World number one Andy Murray says he may only have “a couple of years” left at the top of tennis but insists he will “make the most of every tournament”.
Now 30 years old, Murray will be aiming to win Wimbledon for the third time and equal Fred Perry’s record when the tournament starts next month.
In a wide-ranging interview with BBC Sport, the Briton discussed being the world’s top player, his love of Wimbledon, “making mistakes” and life after retirement.
The Scot, who was knighted in the New Year Honours, turned 30 in May and all of the top five players on the men’s tour are in their 30s. Spaniard Rafael Nadal is 31, Stan Wawrinka of Switzerland is 32, Serbia’s Novak Djokovic is 30 and Swiss Roger Federer 35.
But Murray said that despite players continuing to compete at the highest level into their 30s he accepts that he may not have long left at the top.
“My coach, Ivan Lendl, was still competitive at the top until he was about 32 but, generally, over the past 20 to 30 years, normally by early 30s is when players have struggled to stay at the top.
“I know some of the players have been doing really well until their mid-30s recently, but that might not be the case with me. Maybe the next couple of years are the last few where I have a chance to compete for the majors and the biggest tournaments.

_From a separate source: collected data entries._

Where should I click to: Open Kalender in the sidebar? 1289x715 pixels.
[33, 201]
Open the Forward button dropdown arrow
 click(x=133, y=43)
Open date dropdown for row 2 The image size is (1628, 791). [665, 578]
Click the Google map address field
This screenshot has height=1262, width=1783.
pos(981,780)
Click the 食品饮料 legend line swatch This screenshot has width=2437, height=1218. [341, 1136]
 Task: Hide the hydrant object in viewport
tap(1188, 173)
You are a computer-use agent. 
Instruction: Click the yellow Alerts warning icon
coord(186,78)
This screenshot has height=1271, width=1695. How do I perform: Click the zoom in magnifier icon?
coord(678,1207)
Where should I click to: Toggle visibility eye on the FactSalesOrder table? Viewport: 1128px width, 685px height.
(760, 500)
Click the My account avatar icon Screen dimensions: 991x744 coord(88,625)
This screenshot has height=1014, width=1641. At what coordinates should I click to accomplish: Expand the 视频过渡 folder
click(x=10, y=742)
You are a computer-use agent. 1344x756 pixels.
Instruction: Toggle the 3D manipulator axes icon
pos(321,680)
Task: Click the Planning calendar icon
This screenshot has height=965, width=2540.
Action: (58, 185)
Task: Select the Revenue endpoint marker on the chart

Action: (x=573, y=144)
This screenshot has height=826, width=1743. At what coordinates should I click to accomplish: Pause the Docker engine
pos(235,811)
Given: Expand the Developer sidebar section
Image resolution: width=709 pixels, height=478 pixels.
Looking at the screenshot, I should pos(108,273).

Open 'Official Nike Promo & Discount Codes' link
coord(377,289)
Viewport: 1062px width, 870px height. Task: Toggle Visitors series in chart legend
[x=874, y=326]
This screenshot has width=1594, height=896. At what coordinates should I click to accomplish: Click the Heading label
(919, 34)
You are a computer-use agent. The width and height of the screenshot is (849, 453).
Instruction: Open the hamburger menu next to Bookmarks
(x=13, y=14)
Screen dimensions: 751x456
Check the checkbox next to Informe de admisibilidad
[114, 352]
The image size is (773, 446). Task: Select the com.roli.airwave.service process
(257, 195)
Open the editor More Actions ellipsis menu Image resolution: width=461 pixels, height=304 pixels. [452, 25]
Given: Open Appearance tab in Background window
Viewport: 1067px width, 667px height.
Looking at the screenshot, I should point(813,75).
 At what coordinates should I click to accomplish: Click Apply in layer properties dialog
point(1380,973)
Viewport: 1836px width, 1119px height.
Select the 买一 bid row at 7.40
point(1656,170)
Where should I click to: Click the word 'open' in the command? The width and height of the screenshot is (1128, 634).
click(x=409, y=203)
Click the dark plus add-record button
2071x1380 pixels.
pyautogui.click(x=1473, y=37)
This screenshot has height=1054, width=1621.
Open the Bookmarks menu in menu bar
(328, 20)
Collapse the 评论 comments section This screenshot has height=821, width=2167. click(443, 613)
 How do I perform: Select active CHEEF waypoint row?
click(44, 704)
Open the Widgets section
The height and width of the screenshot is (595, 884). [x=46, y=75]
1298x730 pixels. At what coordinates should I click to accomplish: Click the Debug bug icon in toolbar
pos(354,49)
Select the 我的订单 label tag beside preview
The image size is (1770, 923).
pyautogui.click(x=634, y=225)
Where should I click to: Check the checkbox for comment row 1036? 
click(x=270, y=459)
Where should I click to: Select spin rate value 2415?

“Most of the players are travelling with physios now, spending a lot more time working in the gym to protect their bodies from the kind of pounding you give it on the court as well. I think some of that explains it.
“I don’t know how long I’m going to be playing for any more. I want to make the most of every tournament I compete in. If I’m going to be away from my family, I’m not going to do that and not do my best, be totally professional and take every tournament as seriously as I can.
“I’ll continue to play and so long as my body is fine. I would like to hope that I would continue to do that whilst I’m still enjoying it.
“I enjoy being away from the court. I have a family now – I have more interests away from the court than I did in my early 20s or mid 20s – so obviously it will be sad to stop. But I think I’ll be all right.”